**DOCUMENT SEGMENT**
--------------------------------------------------

[DFDL-WG] clarification needed - ambiguity about empty string and optional element

Steve Hanson smh at uk.ibm.com
Thu Aug 2 12:08:23 EDT 2018


First thing to note is that 'anyEmpty' means the sequence is 
non-positional, and in such a sequence I would expect initiators to be 
defined.

EmptyValueDelimiterPolicy not relevant as no initiator or terminator.

"Since the 'y' element decl does not specify a XSD default value, the 
concept of 'empty' and defaulting doesn't apply here". Not correct. The 
concept of empty applies; defaulting happens if empty & required & default 
set. 

For your "foo;" example, the infoset should not contain </y> because y is 
optional & empty & does not have initiator (spec 9.4.2.2):

Optional occurrence: If dfdl:emptyValueDelimiterPolicy is not 'none' then 
an item is added to the Infoset using empty string (type xs:string) or 
empty hexBinary (type xs:hexBinary) as the value, otherwise nothing is 
added to the Infoset. 

I think that the sentence can be clarified to say:

Optional occurrence: If dfdl:emptyValueDelimiterPolicy is applicable and 
not 'none' then an item is added to the Infoset using empty string (type 
xs:string) or empty hexBinary (type xs:hexBinary) as the value, otherwise 
nothing is added to the Infoset.

--------------------------------------------------

**STORED RECORDS**

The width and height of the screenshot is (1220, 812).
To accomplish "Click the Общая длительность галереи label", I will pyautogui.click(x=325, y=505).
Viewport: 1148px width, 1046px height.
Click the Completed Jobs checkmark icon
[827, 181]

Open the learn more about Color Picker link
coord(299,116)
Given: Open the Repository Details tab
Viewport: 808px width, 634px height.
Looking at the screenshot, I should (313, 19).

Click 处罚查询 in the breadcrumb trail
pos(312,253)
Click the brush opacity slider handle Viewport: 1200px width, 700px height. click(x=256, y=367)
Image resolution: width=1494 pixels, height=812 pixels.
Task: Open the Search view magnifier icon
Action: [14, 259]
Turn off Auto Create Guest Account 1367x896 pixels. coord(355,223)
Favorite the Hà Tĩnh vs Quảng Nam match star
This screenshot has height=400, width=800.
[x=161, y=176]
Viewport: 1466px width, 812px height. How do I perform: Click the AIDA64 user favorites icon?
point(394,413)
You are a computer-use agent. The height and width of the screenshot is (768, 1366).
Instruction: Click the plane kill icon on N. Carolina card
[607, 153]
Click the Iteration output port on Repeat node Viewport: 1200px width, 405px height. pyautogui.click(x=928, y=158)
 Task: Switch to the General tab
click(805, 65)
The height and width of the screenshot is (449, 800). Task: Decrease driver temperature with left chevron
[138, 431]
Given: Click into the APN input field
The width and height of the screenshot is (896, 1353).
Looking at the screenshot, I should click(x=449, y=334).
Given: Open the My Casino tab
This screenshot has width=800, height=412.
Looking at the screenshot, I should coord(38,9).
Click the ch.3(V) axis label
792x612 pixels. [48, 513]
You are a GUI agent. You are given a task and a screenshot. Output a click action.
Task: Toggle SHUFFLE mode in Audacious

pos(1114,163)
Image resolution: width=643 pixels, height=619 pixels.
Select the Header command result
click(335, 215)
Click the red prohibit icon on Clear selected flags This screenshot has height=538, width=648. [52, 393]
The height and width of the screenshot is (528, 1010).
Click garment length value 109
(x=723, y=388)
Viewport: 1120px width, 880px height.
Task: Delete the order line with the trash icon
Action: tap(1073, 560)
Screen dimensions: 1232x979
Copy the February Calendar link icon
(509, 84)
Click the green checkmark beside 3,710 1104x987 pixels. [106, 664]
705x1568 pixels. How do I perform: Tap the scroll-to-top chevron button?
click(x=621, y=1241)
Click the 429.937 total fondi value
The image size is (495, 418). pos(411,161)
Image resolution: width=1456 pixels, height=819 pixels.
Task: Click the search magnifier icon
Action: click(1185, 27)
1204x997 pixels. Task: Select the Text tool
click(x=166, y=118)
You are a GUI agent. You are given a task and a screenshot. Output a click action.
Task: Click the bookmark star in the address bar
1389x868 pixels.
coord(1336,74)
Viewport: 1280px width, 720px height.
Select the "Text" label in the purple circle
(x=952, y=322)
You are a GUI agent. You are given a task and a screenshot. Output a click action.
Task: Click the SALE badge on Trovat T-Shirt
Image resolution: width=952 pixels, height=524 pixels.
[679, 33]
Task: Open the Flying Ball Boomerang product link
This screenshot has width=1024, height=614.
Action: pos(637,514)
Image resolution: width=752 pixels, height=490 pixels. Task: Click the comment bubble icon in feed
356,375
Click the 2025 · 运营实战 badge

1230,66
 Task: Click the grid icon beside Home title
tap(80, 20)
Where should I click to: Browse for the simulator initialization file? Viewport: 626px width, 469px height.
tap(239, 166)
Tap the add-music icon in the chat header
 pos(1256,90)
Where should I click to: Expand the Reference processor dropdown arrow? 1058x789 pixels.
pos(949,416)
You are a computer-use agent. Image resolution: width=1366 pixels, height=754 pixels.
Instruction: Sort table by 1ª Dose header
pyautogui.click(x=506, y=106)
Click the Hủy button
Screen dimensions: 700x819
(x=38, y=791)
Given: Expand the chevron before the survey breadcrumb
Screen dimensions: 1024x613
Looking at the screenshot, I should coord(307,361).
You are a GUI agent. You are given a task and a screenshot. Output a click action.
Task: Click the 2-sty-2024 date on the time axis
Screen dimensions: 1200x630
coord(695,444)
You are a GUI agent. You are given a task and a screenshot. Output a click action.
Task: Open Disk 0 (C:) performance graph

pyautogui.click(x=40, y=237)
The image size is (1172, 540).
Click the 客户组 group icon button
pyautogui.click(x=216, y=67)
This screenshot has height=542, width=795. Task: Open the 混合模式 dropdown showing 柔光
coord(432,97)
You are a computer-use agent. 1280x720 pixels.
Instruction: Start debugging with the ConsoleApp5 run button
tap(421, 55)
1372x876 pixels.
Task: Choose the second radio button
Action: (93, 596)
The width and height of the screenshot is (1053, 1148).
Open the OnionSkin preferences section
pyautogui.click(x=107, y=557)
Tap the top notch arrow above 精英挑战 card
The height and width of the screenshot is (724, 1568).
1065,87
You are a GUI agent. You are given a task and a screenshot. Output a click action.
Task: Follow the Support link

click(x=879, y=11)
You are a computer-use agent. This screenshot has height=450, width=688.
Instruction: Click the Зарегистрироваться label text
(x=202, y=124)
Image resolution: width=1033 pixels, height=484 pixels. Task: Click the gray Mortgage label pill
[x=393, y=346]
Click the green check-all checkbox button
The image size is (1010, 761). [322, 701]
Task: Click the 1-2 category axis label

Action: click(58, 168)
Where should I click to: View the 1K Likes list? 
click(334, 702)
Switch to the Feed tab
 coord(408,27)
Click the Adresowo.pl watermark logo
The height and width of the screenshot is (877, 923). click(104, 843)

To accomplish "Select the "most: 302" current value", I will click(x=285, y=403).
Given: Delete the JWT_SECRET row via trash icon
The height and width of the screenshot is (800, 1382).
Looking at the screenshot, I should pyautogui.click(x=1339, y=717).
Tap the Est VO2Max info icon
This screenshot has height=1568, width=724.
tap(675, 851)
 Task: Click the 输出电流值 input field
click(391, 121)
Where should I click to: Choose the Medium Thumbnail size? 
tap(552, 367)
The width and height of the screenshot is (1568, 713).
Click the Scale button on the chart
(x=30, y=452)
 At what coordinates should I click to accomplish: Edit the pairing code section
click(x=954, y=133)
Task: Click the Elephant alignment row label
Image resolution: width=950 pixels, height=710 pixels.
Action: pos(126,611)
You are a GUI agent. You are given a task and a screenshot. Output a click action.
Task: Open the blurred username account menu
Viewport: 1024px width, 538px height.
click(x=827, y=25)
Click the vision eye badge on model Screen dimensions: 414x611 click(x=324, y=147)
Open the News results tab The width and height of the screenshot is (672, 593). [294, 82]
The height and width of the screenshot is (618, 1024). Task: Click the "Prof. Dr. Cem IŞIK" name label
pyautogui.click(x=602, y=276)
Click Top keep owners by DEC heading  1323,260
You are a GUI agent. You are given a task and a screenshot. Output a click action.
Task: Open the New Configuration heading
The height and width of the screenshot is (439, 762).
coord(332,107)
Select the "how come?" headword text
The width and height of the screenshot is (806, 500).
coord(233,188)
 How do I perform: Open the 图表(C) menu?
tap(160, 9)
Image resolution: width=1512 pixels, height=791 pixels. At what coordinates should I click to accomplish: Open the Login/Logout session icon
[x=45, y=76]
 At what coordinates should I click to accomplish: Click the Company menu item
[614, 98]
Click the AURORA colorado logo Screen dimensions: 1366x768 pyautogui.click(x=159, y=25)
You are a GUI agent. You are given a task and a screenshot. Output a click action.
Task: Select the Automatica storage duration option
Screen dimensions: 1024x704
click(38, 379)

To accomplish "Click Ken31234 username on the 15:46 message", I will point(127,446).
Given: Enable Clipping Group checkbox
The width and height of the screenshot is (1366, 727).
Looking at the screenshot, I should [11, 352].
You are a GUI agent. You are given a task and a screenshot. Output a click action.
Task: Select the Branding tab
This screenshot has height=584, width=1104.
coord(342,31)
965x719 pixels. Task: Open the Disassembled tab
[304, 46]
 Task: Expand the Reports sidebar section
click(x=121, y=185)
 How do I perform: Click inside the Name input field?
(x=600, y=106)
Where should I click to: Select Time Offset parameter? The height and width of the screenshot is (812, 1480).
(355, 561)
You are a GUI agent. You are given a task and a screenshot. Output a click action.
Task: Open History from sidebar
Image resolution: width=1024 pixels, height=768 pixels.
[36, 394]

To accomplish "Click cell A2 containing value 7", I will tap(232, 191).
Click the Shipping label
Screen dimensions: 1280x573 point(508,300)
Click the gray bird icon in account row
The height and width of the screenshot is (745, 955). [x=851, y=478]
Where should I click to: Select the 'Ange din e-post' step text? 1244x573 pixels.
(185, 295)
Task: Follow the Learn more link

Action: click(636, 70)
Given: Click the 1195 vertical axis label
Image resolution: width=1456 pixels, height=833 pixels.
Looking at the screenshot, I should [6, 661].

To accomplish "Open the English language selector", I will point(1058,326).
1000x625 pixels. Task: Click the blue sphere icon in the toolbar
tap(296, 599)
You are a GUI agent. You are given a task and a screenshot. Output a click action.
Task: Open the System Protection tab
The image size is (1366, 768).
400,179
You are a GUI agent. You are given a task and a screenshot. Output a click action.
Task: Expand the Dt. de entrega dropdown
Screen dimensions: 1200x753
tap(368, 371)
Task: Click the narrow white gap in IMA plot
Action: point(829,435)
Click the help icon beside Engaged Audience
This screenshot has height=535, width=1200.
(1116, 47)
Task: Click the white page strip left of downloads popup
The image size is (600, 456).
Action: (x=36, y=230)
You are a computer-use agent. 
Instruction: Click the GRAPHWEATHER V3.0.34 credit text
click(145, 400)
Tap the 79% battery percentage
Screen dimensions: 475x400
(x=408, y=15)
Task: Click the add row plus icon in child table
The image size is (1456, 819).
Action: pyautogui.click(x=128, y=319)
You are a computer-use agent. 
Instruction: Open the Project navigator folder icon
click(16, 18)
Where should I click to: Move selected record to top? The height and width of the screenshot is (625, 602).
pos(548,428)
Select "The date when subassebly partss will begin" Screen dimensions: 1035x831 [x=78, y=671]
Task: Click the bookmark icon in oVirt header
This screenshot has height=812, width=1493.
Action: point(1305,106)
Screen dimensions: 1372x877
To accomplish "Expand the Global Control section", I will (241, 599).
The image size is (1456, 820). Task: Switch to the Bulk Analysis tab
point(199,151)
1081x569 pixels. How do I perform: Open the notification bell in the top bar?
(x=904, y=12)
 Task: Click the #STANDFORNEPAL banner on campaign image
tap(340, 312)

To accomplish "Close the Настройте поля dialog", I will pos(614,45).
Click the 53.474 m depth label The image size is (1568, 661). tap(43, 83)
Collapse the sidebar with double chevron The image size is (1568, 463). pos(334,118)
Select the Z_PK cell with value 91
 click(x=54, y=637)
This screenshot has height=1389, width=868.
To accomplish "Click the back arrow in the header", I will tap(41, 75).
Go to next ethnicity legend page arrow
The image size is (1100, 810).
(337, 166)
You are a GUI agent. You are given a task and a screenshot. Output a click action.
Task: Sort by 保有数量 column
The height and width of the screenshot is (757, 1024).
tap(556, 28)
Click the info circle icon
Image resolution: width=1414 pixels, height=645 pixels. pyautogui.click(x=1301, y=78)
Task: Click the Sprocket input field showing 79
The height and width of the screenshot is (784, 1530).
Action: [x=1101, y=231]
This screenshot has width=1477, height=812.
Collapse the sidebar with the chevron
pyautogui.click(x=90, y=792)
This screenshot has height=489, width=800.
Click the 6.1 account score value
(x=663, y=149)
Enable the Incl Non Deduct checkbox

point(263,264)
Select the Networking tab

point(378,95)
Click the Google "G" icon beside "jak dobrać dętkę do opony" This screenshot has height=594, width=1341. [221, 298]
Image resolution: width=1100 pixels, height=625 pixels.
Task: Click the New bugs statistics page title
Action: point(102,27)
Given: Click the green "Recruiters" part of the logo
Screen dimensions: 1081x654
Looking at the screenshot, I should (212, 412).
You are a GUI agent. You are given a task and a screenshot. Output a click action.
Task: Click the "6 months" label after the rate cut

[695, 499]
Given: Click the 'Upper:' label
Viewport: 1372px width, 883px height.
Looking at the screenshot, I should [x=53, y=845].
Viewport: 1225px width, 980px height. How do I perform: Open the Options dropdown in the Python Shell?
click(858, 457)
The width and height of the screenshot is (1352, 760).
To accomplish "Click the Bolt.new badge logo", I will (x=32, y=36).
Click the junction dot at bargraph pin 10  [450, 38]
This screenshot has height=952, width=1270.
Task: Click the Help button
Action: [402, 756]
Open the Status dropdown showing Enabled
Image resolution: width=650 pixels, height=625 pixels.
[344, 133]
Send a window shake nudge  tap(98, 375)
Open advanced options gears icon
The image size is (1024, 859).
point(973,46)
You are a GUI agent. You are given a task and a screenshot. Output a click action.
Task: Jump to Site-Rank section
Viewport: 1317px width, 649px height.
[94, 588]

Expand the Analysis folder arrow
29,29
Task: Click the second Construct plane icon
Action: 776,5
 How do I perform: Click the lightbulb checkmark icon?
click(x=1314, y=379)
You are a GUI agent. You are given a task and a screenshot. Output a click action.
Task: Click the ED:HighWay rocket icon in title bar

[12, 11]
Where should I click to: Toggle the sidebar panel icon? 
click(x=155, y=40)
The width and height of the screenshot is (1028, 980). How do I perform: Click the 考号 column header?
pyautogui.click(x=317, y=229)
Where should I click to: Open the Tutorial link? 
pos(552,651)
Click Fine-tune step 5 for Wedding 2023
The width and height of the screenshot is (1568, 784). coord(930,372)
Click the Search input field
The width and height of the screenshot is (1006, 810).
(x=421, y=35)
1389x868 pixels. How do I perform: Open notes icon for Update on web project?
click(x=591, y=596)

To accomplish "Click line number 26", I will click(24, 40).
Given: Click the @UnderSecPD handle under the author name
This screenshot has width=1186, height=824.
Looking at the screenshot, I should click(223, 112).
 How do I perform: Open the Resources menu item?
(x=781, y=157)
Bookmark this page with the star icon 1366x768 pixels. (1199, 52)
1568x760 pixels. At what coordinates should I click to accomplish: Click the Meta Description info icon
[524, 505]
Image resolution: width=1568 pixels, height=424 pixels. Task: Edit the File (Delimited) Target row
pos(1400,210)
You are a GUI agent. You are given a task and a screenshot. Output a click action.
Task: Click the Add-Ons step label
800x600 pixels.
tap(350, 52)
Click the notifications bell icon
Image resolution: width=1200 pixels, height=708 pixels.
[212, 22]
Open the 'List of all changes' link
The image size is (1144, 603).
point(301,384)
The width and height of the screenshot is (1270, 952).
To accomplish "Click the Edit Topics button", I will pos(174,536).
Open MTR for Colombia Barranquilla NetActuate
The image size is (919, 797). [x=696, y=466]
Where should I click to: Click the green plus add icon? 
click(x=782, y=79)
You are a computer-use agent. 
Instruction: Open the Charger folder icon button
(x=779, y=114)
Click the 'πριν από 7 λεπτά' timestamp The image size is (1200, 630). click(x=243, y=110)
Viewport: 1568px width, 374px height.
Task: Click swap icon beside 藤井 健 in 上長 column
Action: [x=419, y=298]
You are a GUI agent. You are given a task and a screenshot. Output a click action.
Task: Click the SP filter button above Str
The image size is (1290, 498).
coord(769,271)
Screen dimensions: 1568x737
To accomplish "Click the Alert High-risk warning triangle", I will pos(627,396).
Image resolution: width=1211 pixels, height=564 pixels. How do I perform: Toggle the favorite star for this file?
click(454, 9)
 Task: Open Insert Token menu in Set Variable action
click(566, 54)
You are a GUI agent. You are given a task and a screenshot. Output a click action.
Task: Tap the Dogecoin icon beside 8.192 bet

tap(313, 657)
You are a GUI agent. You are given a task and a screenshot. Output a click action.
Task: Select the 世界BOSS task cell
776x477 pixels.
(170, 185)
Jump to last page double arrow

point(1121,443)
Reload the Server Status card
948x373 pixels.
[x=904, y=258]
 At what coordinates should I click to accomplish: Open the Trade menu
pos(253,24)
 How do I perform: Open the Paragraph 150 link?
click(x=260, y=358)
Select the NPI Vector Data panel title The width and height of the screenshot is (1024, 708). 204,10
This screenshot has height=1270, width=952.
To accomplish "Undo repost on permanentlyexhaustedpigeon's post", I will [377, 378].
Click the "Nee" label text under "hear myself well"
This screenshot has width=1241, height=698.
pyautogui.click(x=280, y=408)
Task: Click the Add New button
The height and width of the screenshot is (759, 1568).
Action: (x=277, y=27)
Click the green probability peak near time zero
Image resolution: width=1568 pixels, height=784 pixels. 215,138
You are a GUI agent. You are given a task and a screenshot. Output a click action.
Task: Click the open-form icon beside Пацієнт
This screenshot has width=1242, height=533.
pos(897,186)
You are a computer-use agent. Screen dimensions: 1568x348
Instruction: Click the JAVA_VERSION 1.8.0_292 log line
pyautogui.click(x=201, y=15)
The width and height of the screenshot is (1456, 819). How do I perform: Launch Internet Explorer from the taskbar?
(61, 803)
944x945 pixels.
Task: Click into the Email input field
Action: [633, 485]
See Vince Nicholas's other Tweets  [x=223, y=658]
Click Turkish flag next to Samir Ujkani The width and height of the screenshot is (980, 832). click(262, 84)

--------------------------------------------------

**GOALS**
(1) Render the stretch of the records from the line containing "This screenshot has height=489, width=800." through the line containing "point(378,95)" as a Markdown table with the columns n and Line, numbering the rows and leaving out blank lines.
(2) Please write the next part of the DFDL message about empty strings and optional elements, picking up after its final sentence.
The DFDL message and the records are unrelated material.

**ANSWERS PROVIDED**
(1)
| n | Line |
|---|---|
| 1 | This screenshot has height=489, width=800. |
| 2 | Click the 6.1 account score value |
| 3 | (x=663, y=149) |
| 4 | Enable the Incl Non Deduct checkbox |
| 5 | point(263,264) |
| 6 | Select the Networking tab |
| 7 | point(378,95) |

(2)
Regards
 
Steve Hanson
IBM Hybrid Integration, Hursley, UK
Architect, IBM DFDL
Co-Chair, OGF DFDL Working Group
smh at uk.ibm.com
tel:+44-1962-815848
mob:+44-7717-378890
Note: I work Tuesday to Friday 



From:   Mike Beckerle <mbeckerle.dfdl at gmail.com>
To:     dfdl-wg at ogf.org
Date:   01/08/2018 19:42
Subject:        Re: [DFDL-WG] clarification needed - ambiguity about empty 
string  and optional element
Sent by:        "dfdl-wg" <dfdl-wg-bounces at ogf.org>



I omitted that dfdl:emptyValueDelimiterPolicy is 'both' here, though no 
dfdl:initiator nor dfdl:terminator are defined. 

Mike Beckerle | OGF DFDL Workgroup Co-Chair | Tresys Technology | 
www.tresys.com
Please note: Contributions to the DFDL Workgroup's email discussions are 
subject to the OGF Intellectual Property Policy


On Wed, Jul 11, 2018 at 8:16 AM, Mike Beckerle <mbeckerle.dfdl at gmail.com> 
wrote:
Consider this data of 4 characters:

foo;

Consider this schema where the default format is the basic general set of 
text-oriented defaults.

<xs:element name="ex_infix" dfdl:lengthKind="implicit">
  <xs:complexType>
    <xs:sequence dfdl:separator=";"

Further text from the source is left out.